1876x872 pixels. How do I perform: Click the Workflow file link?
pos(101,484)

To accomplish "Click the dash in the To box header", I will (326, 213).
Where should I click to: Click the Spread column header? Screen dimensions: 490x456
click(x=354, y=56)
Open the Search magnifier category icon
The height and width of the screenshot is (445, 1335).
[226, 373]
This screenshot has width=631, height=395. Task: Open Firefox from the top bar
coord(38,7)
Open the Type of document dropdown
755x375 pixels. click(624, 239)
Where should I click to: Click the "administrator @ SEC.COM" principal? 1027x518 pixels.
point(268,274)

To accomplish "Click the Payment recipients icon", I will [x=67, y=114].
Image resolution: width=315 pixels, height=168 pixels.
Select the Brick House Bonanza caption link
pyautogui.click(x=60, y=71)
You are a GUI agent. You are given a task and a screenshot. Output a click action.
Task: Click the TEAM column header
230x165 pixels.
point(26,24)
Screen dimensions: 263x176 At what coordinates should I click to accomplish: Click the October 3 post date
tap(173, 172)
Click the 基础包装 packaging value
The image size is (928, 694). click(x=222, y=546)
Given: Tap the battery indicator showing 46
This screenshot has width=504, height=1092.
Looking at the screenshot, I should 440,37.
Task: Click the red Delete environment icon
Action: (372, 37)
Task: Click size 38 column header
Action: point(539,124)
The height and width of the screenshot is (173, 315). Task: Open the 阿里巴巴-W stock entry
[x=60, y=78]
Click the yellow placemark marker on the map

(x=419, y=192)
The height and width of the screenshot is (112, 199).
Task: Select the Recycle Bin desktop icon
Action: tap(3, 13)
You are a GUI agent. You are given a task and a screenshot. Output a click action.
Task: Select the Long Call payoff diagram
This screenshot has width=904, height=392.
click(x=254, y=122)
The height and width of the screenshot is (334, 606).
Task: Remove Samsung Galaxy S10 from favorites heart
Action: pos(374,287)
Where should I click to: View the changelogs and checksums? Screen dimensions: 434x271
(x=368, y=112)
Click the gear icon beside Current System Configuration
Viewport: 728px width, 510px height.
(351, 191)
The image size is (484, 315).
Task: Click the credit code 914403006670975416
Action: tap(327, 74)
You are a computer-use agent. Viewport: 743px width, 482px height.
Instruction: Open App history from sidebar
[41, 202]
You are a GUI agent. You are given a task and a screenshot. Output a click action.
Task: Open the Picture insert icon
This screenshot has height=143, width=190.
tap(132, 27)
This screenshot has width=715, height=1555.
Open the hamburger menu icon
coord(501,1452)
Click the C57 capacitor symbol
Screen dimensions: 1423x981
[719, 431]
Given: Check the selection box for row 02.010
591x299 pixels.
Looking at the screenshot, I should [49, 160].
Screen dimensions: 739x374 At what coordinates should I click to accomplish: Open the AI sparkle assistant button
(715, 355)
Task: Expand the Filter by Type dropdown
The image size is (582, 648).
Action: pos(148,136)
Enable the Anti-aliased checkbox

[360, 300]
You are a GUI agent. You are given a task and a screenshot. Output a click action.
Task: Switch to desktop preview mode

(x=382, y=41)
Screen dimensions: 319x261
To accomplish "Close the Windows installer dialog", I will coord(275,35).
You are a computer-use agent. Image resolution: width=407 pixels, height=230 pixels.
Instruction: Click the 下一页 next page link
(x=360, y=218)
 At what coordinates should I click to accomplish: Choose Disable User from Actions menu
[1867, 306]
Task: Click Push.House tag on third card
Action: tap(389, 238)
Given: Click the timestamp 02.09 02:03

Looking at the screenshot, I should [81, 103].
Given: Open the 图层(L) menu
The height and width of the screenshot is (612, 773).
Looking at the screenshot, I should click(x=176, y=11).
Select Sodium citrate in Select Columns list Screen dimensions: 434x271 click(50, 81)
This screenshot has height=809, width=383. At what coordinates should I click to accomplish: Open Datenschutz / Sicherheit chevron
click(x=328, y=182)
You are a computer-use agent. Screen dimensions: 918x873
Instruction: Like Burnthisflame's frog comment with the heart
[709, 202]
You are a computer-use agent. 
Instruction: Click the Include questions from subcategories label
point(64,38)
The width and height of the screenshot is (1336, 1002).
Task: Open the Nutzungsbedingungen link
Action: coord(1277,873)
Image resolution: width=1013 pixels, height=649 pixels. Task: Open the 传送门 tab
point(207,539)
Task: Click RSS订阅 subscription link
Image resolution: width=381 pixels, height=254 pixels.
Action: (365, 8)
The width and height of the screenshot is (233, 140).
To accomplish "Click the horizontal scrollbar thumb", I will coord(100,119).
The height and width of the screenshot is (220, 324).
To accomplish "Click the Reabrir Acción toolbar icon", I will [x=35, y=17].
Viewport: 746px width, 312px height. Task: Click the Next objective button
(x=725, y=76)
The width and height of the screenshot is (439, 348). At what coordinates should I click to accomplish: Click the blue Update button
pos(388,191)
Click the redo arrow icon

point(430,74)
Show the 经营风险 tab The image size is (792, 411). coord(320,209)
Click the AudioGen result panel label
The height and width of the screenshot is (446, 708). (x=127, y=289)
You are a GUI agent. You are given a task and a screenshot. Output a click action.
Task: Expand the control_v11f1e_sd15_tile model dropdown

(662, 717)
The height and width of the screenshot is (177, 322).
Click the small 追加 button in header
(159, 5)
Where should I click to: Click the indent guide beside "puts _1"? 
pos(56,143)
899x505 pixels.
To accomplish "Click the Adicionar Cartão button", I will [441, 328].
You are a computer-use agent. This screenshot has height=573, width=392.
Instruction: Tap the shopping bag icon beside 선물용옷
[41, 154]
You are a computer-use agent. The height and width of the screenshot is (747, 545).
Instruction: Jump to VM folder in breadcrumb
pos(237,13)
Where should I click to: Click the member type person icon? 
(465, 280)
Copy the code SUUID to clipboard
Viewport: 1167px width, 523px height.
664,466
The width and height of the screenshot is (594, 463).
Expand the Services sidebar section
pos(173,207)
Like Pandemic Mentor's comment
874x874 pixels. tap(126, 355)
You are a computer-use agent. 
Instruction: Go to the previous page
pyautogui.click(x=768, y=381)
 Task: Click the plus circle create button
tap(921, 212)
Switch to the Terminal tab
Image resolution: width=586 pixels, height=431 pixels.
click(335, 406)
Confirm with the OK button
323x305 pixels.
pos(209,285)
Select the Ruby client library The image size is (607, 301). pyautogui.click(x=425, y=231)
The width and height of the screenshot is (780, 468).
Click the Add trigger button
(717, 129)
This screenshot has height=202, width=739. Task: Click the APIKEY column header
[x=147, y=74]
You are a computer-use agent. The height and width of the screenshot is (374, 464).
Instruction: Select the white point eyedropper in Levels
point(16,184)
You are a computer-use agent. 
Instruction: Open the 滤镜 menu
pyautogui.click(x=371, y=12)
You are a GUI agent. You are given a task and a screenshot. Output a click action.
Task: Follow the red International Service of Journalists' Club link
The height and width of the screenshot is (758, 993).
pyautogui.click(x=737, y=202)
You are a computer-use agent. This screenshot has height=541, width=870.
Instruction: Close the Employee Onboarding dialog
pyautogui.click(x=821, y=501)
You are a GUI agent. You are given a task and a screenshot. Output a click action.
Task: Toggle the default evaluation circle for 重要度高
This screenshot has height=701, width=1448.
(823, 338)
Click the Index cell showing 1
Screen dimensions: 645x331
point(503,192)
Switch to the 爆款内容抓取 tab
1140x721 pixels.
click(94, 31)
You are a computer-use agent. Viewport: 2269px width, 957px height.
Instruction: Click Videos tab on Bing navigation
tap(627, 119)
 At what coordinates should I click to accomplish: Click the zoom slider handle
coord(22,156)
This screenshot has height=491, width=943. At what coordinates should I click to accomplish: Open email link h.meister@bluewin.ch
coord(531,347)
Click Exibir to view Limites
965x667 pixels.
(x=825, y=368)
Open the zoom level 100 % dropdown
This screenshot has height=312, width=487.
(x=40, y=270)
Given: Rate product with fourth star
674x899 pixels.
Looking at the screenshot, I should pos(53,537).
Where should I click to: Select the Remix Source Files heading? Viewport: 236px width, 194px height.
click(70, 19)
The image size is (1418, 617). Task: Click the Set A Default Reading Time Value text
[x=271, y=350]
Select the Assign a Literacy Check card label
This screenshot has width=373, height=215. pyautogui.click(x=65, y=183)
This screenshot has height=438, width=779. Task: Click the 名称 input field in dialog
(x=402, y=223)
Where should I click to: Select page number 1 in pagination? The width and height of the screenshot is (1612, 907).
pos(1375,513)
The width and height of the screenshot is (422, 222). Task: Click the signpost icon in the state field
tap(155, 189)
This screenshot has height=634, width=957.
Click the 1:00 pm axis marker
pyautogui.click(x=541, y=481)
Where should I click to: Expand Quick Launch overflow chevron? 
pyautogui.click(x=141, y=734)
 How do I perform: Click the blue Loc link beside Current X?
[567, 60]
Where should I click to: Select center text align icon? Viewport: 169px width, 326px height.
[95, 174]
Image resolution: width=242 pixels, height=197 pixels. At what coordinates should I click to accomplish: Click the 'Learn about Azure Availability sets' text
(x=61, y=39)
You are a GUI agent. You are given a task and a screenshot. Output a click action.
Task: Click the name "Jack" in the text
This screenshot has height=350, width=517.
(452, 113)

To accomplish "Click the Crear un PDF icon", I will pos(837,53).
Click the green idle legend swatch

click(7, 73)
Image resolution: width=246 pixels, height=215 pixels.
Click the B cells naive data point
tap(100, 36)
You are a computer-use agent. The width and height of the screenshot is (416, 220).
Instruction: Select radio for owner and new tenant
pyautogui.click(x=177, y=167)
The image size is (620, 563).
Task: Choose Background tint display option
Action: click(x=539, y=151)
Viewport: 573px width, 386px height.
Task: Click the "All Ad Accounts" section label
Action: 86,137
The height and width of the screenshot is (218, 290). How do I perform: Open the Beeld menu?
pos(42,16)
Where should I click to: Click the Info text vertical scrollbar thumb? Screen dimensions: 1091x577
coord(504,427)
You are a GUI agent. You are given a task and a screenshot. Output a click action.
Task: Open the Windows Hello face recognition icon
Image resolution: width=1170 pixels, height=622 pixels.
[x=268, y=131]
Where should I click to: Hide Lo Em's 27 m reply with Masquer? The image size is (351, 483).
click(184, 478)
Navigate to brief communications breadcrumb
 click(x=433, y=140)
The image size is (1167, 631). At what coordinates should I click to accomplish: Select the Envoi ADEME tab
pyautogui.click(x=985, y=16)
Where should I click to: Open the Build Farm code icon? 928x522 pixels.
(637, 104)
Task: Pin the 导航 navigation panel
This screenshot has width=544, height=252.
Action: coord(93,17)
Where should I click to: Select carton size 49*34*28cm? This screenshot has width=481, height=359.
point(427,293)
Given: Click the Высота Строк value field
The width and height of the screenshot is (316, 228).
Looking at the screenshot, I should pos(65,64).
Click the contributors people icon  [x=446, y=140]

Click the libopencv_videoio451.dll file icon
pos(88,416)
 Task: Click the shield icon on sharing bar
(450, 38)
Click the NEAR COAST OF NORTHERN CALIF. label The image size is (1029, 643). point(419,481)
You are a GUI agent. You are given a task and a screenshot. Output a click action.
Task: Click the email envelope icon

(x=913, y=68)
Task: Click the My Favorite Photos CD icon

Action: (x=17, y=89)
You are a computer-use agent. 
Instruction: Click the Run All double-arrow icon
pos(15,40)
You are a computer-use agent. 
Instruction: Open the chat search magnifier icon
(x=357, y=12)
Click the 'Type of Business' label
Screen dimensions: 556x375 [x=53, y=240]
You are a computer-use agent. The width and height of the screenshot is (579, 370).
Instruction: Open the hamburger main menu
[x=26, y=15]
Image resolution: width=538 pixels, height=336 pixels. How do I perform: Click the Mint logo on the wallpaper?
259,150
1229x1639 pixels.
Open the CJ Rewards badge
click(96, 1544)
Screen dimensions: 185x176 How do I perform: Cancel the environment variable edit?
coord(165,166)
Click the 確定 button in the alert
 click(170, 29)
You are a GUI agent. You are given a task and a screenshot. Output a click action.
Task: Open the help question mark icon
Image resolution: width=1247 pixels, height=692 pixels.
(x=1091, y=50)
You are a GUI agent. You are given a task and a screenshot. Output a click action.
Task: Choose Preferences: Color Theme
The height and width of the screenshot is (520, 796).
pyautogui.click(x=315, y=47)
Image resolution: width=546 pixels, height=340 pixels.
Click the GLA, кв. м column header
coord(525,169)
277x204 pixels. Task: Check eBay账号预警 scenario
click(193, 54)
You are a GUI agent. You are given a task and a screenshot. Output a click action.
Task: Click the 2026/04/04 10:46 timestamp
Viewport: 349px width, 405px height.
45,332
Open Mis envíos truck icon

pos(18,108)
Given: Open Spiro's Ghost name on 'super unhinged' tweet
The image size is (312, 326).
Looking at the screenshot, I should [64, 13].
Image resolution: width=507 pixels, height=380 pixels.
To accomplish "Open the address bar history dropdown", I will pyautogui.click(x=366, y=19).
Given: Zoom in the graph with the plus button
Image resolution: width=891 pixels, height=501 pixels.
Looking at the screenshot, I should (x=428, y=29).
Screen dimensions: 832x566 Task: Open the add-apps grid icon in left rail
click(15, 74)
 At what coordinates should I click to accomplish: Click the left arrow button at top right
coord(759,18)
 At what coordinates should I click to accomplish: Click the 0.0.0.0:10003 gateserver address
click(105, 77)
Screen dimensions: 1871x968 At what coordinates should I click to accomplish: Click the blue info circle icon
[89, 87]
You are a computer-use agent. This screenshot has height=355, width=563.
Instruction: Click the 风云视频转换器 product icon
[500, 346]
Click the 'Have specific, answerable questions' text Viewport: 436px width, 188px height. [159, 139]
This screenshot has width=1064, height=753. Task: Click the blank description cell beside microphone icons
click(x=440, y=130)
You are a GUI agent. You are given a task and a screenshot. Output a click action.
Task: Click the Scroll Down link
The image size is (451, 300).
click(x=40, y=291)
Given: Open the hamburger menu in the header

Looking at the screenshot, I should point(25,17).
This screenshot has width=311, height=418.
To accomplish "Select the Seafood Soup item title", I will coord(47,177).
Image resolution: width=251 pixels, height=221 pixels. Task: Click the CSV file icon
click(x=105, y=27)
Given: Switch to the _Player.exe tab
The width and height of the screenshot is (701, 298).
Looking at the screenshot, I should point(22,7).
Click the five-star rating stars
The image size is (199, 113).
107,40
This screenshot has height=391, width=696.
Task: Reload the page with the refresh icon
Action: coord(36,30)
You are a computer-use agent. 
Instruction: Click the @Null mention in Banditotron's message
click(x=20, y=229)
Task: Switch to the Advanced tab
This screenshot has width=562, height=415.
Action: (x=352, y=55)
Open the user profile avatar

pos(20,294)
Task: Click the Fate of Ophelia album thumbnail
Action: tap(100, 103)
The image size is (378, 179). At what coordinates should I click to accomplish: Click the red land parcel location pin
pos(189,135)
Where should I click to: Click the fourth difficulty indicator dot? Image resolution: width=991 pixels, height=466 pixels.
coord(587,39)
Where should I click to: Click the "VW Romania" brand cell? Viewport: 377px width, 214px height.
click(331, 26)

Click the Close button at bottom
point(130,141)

TASK DIRECTIONS: Output should match, line for line, the stretch of the material above from the line holding "Click the gear" through the line holding "You are a computer-use agent. Viewport: 743px".

YOUR RESPONSE:
Click the gear icon beside Current System Configuration
Viewport: 728px width, 510px height.
(351, 191)
The image size is (484, 315).
Task: Click the credit code 914403006670975416
Action: tap(327, 74)
You are a computer-use agent. Viewport: 743px width, 482px height.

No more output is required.